Using your count, we're 88 pages from BRitF. (martianmister's gives 87, but let's use the longer one.) 

On-the-low-side-of-average estimates would give us 46 pages for bonus material and 14 pages for denouement. That leaves only 28 to finish the climactic battle. (And that's not strips, of course, that's pages. Assuming the same strip-to-page ratio of the book so far, that's about 22 strips.) 

It's definitely not impossible! But I'm going to bet that things will run long instead. Because this is OotS. :)

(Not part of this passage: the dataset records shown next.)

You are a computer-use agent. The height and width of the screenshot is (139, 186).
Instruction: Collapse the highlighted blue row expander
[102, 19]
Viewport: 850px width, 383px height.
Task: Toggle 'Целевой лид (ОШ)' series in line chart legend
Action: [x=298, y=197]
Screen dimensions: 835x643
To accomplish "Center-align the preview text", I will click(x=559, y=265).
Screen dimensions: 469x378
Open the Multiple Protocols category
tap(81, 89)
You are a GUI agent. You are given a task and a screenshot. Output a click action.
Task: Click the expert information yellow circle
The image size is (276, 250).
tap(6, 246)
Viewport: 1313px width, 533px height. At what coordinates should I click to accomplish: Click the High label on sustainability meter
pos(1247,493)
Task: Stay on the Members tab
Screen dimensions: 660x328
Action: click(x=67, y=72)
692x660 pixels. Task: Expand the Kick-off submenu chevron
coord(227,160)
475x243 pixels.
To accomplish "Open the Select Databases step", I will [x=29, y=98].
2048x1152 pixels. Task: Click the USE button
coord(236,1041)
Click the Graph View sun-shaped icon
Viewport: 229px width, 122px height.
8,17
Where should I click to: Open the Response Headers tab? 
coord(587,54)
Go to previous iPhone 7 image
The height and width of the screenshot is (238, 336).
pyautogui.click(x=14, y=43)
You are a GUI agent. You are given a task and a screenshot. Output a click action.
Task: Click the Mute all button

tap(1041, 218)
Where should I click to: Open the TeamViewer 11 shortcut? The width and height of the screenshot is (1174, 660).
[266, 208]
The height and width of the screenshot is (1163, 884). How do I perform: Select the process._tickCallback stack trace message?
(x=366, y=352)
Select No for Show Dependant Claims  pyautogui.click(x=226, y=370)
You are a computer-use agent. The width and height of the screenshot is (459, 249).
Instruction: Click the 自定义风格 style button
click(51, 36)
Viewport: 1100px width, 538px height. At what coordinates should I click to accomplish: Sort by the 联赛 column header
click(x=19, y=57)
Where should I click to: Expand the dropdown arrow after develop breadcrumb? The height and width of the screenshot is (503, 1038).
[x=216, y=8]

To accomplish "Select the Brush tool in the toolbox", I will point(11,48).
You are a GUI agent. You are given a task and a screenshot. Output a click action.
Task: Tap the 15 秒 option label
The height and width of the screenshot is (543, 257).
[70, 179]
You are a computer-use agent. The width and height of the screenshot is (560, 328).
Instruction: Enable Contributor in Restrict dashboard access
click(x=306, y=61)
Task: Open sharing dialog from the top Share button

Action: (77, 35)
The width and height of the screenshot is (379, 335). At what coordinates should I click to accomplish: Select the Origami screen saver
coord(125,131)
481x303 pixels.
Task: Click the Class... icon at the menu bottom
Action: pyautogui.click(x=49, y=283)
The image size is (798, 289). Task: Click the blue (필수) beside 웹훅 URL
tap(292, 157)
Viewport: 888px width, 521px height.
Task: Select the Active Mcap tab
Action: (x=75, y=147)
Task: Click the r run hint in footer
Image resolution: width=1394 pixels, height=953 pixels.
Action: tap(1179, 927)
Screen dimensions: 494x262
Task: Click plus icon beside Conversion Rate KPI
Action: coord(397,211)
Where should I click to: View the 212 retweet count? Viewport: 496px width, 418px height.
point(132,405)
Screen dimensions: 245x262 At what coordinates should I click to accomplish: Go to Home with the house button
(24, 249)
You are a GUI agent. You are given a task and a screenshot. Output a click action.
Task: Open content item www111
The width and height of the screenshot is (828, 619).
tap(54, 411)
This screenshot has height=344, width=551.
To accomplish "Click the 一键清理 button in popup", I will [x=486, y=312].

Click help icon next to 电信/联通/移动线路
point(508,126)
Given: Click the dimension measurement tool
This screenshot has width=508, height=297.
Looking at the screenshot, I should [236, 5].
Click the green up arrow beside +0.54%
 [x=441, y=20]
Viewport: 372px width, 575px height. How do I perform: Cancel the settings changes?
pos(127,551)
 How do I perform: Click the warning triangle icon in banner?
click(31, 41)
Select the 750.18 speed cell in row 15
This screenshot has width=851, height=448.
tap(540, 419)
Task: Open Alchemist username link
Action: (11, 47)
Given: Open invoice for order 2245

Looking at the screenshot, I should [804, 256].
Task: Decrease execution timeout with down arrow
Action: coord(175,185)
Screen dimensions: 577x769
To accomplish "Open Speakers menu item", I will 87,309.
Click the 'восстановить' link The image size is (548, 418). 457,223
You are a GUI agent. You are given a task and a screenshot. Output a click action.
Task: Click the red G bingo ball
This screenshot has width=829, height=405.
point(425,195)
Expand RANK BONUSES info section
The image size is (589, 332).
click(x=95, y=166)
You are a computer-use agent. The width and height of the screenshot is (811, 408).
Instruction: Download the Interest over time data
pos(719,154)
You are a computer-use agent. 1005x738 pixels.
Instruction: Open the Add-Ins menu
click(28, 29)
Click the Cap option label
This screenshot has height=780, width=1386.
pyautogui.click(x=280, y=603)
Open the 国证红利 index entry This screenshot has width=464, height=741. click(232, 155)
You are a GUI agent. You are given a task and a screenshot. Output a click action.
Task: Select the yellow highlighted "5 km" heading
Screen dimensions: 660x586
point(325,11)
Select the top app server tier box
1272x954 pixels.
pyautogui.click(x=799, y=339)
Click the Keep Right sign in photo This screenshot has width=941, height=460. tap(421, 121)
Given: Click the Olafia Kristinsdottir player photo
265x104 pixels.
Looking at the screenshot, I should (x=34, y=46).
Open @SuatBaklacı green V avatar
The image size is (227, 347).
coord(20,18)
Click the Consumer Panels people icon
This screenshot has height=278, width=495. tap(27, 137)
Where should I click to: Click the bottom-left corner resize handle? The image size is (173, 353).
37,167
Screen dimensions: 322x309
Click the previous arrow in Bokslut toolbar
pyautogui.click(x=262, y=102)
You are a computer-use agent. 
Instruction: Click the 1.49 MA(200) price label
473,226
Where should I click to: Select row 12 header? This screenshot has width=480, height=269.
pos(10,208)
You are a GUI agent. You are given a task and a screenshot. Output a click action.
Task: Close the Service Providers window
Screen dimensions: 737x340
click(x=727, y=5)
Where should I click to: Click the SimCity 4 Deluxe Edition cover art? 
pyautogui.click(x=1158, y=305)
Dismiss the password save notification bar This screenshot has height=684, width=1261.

I will say that the odds seem very low of it being _shorter_ than BRitF. Whether it's the same or longer is more of a toss-up, but that's what makes it fun to guess!

----------


## Jaxzan Proditor

I'll agree that I think we're likely to get _quite_ a book when this is finally wrapped up. It'll be interesting to see how close to BRitF the final product actually ends up being. And then when that's done we can place our bets on the size of Book 7

----------


## CriticalFailure

Do you think it will end with a climax at the dwarf council, or do you think there will also be a return to the Godsmoot and/or check ins with the Azurites or a new arc villain or the paladins and Team Evil at the north pole?

----------


## Rogar Demonblud

Next book is the finale, so the arc villains will be Team Evil. The Godsmoot is functionally irrelevant at this point, although I wouldn't be surprised if the end of the vote here results in a pull-back shot until we see the scene contained in Dvalin's 'eye' as he sees what the vote is, resulting in him casting his vote and the HPoO wrapping up the deal. The Azurites back on the island stopped mattering last book, so no reason to check in on them. We might get a hook at the end of Team Evil going into a new tunnel, to remind us that they're still in play.

----------


## ella ventic

I think I'm pretty safe in saying that this is the final, climactic, battle for this book. Whether it stays in one place geographically, though, who knows? But any steps it takes would have to escalate it... so I could see the protagonists going to Hel's lair, for example, but probably not returning to the Godsmoot for any length of time. 

I could be wrong, of course! Now that I've said that I can think of ways the Godsmoot could be an escalation. What if Hel decides to manifest there? But it would still have to be part of this same battle. No travel time or adventures on the way, etc.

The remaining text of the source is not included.